Around the year 42 A.D., therefore, the Apostles began to disperse to the four corners of the world to preach the 'good news'. We do not know with certainty where Matthew went. Tradition has it that his journeys took him to Persia (Iran), to the Pontus (in Turkey), to Syria, to Macedonia, and even all the way to Ireland. His last days were supposedly spent in Ethiopia, where some historians believe he was born, and where he died in 69 A.D.
The manner of his death is also uncertain. Heracleon, the Gnostic, writes of a natural death. Others, instead, attribute to him a martyr's death, but there is little consensus on the type of martyrdom. The most popular legend maintains he was killed while celebrating the Eucharist.

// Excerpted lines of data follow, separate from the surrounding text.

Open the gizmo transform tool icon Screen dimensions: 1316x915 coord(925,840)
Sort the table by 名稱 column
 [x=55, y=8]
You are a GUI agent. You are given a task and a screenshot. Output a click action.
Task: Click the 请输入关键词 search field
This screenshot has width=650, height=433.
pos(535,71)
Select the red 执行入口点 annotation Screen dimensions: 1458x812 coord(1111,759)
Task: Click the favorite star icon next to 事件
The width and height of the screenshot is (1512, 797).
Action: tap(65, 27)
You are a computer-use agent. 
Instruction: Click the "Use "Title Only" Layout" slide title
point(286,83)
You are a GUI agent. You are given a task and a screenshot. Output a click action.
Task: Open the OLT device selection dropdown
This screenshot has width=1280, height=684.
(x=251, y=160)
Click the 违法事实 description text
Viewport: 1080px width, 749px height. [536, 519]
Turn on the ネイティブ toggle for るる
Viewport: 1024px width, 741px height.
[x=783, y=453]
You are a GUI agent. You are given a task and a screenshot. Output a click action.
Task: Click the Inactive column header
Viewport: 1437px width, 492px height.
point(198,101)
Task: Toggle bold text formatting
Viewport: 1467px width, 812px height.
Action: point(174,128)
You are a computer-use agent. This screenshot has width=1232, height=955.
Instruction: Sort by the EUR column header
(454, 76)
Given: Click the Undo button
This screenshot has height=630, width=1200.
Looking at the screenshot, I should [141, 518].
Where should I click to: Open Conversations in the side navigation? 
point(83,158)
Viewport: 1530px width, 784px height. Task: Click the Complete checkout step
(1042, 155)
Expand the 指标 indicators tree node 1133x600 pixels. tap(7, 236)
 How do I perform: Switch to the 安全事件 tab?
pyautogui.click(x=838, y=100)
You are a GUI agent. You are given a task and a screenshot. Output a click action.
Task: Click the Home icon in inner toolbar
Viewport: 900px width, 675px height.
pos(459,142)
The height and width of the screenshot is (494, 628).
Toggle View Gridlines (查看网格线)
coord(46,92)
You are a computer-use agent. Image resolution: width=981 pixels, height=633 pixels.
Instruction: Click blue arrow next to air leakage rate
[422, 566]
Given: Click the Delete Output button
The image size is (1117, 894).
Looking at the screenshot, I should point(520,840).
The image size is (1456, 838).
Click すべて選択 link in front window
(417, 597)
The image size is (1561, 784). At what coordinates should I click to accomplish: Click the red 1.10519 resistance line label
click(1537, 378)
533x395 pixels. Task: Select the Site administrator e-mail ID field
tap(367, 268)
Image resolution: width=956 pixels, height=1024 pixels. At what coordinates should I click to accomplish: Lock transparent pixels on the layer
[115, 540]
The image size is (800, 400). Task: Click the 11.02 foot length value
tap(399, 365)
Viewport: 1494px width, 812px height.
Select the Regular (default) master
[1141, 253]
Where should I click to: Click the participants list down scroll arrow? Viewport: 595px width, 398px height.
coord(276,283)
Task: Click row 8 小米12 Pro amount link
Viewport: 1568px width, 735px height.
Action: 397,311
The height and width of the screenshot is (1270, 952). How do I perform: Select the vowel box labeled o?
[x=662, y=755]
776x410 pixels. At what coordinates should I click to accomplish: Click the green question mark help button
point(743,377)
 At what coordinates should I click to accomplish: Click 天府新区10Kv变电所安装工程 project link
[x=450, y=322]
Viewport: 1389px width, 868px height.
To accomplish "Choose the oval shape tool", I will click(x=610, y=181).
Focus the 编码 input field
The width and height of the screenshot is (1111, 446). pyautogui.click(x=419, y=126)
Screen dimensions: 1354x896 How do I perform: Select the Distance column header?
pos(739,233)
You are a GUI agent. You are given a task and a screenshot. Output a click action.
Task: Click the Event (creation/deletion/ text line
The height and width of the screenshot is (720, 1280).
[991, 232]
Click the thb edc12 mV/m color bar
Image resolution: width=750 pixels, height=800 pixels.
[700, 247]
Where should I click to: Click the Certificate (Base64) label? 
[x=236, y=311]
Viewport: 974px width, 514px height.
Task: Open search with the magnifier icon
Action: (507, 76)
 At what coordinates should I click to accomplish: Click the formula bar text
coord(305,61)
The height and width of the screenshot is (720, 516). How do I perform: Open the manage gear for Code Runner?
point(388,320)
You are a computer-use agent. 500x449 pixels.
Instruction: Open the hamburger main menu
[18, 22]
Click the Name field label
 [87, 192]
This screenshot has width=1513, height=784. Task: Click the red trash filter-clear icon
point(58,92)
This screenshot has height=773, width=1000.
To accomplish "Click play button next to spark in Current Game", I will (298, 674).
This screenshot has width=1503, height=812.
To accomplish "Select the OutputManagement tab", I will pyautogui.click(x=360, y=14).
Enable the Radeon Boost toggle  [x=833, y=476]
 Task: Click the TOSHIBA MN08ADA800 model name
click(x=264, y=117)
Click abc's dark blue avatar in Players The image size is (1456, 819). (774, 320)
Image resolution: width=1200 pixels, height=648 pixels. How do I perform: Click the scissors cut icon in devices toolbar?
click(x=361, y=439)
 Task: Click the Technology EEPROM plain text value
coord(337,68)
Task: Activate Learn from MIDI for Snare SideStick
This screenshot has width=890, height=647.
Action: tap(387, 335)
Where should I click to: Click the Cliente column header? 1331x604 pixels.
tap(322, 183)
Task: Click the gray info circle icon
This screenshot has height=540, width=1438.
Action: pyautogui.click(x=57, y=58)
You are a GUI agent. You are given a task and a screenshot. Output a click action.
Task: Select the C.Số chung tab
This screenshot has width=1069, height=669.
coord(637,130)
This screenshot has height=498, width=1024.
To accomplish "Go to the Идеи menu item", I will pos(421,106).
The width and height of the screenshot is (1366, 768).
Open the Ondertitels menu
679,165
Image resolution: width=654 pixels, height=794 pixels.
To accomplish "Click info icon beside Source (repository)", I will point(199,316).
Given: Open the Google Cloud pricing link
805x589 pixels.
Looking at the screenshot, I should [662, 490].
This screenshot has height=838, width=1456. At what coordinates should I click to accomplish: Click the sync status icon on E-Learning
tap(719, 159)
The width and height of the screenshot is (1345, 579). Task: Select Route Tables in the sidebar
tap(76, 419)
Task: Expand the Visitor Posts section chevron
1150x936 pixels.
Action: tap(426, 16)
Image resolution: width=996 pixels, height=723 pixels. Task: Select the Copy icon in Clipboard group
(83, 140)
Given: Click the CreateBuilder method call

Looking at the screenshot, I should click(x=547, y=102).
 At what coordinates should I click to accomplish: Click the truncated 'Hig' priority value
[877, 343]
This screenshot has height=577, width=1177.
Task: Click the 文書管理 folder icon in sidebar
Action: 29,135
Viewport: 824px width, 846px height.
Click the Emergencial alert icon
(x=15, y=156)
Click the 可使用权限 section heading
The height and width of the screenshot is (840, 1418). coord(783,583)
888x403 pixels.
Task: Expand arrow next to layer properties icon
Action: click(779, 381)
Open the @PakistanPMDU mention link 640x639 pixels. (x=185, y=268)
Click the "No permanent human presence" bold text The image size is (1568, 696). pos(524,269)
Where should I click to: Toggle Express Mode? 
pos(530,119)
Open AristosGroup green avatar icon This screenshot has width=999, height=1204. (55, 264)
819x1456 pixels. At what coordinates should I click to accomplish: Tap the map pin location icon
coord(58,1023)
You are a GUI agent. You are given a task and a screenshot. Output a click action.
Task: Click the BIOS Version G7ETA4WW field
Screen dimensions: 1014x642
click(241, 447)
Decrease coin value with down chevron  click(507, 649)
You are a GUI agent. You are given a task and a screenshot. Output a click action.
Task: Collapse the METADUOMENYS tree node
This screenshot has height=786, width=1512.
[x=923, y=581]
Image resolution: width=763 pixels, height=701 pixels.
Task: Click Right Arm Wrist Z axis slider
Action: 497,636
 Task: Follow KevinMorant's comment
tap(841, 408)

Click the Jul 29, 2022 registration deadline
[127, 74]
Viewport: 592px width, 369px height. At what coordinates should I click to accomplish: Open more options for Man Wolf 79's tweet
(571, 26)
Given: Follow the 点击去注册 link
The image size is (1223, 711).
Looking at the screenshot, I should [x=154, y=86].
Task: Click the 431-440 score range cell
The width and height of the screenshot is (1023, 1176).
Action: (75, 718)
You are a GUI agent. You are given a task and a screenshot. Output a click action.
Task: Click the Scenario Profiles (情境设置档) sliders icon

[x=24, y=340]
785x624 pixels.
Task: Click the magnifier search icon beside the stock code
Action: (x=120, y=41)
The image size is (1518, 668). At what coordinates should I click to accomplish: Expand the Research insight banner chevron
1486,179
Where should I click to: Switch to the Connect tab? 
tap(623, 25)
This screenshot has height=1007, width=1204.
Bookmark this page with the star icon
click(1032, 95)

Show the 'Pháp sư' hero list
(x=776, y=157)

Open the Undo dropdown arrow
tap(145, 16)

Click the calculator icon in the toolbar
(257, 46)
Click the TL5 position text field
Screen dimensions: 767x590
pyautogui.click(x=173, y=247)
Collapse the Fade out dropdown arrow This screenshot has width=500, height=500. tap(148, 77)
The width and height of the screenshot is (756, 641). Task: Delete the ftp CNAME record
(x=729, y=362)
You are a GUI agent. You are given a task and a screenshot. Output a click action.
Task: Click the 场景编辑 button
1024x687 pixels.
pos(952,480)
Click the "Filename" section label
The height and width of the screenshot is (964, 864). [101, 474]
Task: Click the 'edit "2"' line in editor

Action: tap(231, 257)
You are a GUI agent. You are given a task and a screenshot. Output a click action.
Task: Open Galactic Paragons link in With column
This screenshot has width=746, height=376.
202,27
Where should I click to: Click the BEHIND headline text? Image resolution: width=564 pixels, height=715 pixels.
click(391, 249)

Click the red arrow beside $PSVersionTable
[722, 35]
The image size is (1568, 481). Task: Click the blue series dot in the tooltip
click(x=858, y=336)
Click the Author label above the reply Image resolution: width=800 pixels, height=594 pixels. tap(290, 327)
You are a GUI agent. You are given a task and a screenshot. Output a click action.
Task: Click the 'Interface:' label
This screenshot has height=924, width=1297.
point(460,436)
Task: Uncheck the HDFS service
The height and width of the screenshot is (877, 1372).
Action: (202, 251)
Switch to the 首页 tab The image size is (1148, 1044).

The story goes that Matthew had worked a wondrous miracle in Ethiopia. In Jesus' name, he had brought back to life Iphigenia, daughter of Egipo, the king of Ethiopia. The miracle produced such an impression that both king and people converted. Egipo, however, was succeeded to the throne by Hirtaco, who fell in love with Iphigenia, and began importuning her. Iphigenia, who had decided to dedicate her whole life to God, rejected the king. Hirtaco then sought Matthew's intercession, and asked him to persuade Iphigenia to change her mind, but Matthew refused to comply with the king's request, and so Hirtaco ordered his execution. Iphigenia afterward donated her most precious possessions for charitable activities, and for the construction of a Basilica dedicated to her Evangelist.

Final resting place

We do not the place of his burial in Ethiopia. His remains were later taken to various places around the Mediterranean, and in the end reached Elea, an ancient Greek city in the Campania region in Italy, the city of the philosophers Parmenides and Zeno. Later, during the fall of the Roman Empire, the inhabitants of Elea left the city with the saint's relics to flee from the barbarian invaders, and hid them in an undisclosed location near the place where the Fiumarello and Alento rivers meet.
Gradually, the exact place of burial was lost, but some centuries later, a pious women dreamed the precise location of the remains. She confided her dream to the bishop of Paestum, who thenceforth went to the place and, digging with his own hands, unearthed the remains. They were then translated to the cathedral of Paestum, and then to Salerno. The body, however, had to be hidden again on account of various wars, but it was found yet again in 1080. A temple, consecrated by Saint and Pope Gregory VII, was specifically built to honour the relics. An authentic historical document is a letter written by this Pope to Saint Alfano, in which the Pope congratulates the saint for the discovery of the relics. It is in the cosy, well-decorated crypt of that cathedral that Matthew's remains have been continuously venerated since that time.
His feast day is celebrated twice a year: on 21 September and on 6 May, the day in which his relics were translated to Salerno. Saint Matthew is the patron of bankers, bank-clerks, customs officials, moneychangers, accountants, bookkeepers and, of course... tax collectors.